(Instructions to follow):
Every record must be copied exactly. Leave nothing out.

Start of Record set

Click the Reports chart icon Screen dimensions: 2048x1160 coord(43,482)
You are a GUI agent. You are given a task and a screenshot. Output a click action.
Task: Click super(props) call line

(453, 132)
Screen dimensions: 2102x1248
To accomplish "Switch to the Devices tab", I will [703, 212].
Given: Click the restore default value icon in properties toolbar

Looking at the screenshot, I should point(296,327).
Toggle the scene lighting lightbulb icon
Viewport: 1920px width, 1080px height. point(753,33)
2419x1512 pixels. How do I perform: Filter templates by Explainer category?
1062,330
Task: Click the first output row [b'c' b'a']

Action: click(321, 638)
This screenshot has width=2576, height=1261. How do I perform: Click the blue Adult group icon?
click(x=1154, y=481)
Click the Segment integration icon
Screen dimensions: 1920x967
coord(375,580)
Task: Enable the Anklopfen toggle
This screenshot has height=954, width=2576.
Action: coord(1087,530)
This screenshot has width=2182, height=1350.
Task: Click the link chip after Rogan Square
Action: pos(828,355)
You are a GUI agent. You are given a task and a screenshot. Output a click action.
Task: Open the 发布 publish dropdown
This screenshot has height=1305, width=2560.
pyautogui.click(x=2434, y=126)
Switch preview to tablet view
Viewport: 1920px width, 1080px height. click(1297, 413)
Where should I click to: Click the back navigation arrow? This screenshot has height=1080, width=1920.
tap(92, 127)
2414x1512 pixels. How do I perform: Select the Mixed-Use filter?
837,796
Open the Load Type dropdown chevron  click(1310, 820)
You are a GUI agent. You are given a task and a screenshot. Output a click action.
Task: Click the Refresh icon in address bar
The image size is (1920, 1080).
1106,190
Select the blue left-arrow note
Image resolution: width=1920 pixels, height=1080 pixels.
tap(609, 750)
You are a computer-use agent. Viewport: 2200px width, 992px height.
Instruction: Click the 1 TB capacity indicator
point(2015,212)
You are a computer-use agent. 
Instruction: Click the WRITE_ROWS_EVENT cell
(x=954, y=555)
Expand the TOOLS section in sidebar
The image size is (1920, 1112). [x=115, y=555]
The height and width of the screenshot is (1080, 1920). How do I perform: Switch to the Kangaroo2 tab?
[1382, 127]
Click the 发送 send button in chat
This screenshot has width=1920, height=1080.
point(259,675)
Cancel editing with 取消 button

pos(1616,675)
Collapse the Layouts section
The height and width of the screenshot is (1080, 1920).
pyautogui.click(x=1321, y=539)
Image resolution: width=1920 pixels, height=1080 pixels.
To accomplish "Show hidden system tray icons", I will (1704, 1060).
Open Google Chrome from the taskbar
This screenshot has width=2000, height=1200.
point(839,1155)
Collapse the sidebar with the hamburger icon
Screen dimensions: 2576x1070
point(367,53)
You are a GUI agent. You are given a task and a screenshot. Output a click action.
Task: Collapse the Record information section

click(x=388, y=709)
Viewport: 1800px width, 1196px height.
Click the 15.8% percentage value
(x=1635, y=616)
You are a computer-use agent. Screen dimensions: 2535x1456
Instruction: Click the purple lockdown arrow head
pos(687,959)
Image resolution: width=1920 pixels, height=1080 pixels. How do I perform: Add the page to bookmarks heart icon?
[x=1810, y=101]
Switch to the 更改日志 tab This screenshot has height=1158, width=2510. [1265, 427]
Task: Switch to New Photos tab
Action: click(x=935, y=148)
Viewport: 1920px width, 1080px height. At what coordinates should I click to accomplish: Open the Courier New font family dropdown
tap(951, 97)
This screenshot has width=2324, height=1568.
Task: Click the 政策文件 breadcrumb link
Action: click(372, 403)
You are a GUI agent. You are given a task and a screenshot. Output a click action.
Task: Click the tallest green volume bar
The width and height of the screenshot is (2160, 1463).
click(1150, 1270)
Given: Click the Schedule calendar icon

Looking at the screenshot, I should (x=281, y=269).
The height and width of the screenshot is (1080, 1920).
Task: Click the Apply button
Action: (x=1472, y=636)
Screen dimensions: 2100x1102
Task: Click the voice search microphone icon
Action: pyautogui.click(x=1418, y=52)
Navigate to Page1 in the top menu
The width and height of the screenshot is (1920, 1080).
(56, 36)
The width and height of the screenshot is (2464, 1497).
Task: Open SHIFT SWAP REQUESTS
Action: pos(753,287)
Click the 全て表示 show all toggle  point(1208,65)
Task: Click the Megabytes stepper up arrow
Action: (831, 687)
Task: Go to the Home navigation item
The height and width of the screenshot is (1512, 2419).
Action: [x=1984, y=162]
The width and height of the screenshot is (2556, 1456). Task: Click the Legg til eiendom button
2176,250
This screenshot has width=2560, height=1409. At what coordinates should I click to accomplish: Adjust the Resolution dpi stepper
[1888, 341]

End of Record set

(Answer below):
Click the Reports chart icon Screen dimensions: 2048x1160 coord(43,482)
You are a GUI agent. You are given a task and a screenshot. Output a click action.
Task: Click super(props) call line

(453, 132)
Screen dimensions: 2102x1248
To accomplish "Switch to the Devices tab", I will [703, 212].
Given: Click the restore default value icon in properties toolbar

Looking at the screenshot, I should point(296,327).
Toggle the scene lighting lightbulb icon
Viewport: 1920px width, 1080px height. point(753,33)
2419x1512 pixels. How do I perform: Filter templates by Explainer category?
1062,330
Task: Click the first output row [b'c' b'a']

Action: click(321, 638)
This screenshot has width=2576, height=1261. How do I perform: Click the blue Adult group icon?
click(x=1154, y=481)
Click the Segment integration icon
Screen dimensions: 1920x967
coord(375,580)
Task: Enable the Anklopfen toggle
This screenshot has height=954, width=2576.
Action: coord(1087,530)
This screenshot has width=2182, height=1350.
Task: Click the link chip after Rogan Square
Action: pos(828,355)
You are a GUI agent. You are given a task and a screenshot. Output a click action.
Task: Open the 发布 publish dropdown
This screenshot has height=1305, width=2560.
pyautogui.click(x=2434, y=126)
Switch preview to tablet view
Viewport: 1920px width, 1080px height. click(1297, 413)
Where should I click to: Click the back navigation arrow? This screenshot has height=1080, width=1920.
tap(92, 127)
2414x1512 pixels. How do I perform: Select the Mixed-Use filter?
837,796
Open the Load Type dropdown chevron  click(1310, 820)
You are a GUI agent. You are given a task and a screenshot. Output a click action.
Task: Click the Refresh icon in address bar
The image size is (1920, 1080).
1106,190
Select the blue left-arrow note
Image resolution: width=1920 pixels, height=1080 pixels.
tap(609, 750)
You are a computer-use agent. Viewport: 2200px width, 992px height.
Instruction: Click the 1 TB capacity indicator
point(2015,212)
You are a computer-use agent. 
Instruction: Click the WRITE_ROWS_EVENT cell
(x=954, y=555)
Expand the TOOLS section in sidebar
The image size is (1920, 1112). [x=115, y=555]
The height and width of the screenshot is (1080, 1920). How do I perform: Switch to the Kangaroo2 tab?
[1382, 127]
Click the 发送 send button in chat
This screenshot has width=1920, height=1080.
point(259,675)
Cancel editing with 取消 button

pos(1616,675)
Collapse the Layouts section
The height and width of the screenshot is (1080, 1920).
pyautogui.click(x=1321, y=539)
Image resolution: width=1920 pixels, height=1080 pixels.
To accomplish "Show hidden system tray icons", I will (1704, 1060).
Open Google Chrome from the taskbar
This screenshot has width=2000, height=1200.
point(839,1155)
Collapse the sidebar with the hamburger icon
Screen dimensions: 2576x1070
point(367,53)
You are a GUI agent. You are given a task and a screenshot. Output a click action.
Task: Collapse the Record information section

click(x=388, y=709)
Viewport: 1800px width, 1196px height.
Click the 15.8% percentage value
(x=1635, y=616)
You are a computer-use agent. Screen dimensions: 2535x1456
Instruction: Click the purple lockdown arrow head
pos(687,959)
Image resolution: width=1920 pixels, height=1080 pixels. How do I perform: Add the page to bookmarks heart icon?
[x=1810, y=101]
Switch to the 更改日志 tab This screenshot has height=1158, width=2510. [1265, 427]
Task: Switch to New Photos tab
Action: click(x=935, y=148)
Viewport: 1920px width, 1080px height. At what coordinates should I click to accomplish: Open the Courier New font family dropdown
tap(951, 97)
This screenshot has width=2324, height=1568.
Task: Click the 政策文件 breadcrumb link
Action: click(372, 403)
You are a GUI agent. You are given a task and a screenshot. Output a click action.
Task: Click the tallest green volume bar
The width and height of the screenshot is (2160, 1463).
click(1150, 1270)
Given: Click the Schedule calendar icon

Looking at the screenshot, I should (x=281, y=269).
The height and width of the screenshot is (1080, 1920).
Task: Click the Apply button
Action: (x=1472, y=636)
Screen dimensions: 2100x1102
Task: Click the voice search microphone icon
Action: pyautogui.click(x=1418, y=52)
Navigate to Page1 in the top menu
The width and height of the screenshot is (1920, 1080).
(56, 36)
The width and height of the screenshot is (2464, 1497).
Task: Open SHIFT SWAP REQUESTS
Action: pos(753,287)
Click the 全て表示 show all toggle  point(1208,65)
Task: Click the Megabytes stepper up arrow
Action: (831, 687)
Task: Go to the Home navigation item
The height and width of the screenshot is (1512, 2419).
Action: [x=1984, y=162]
The width and height of the screenshot is (2556, 1456). Task: Click the Legg til eiendom button
2176,250
This screenshot has width=2560, height=1409. At what coordinates should I click to accomplish: Adjust the Resolution dpi stepper
[1888, 341]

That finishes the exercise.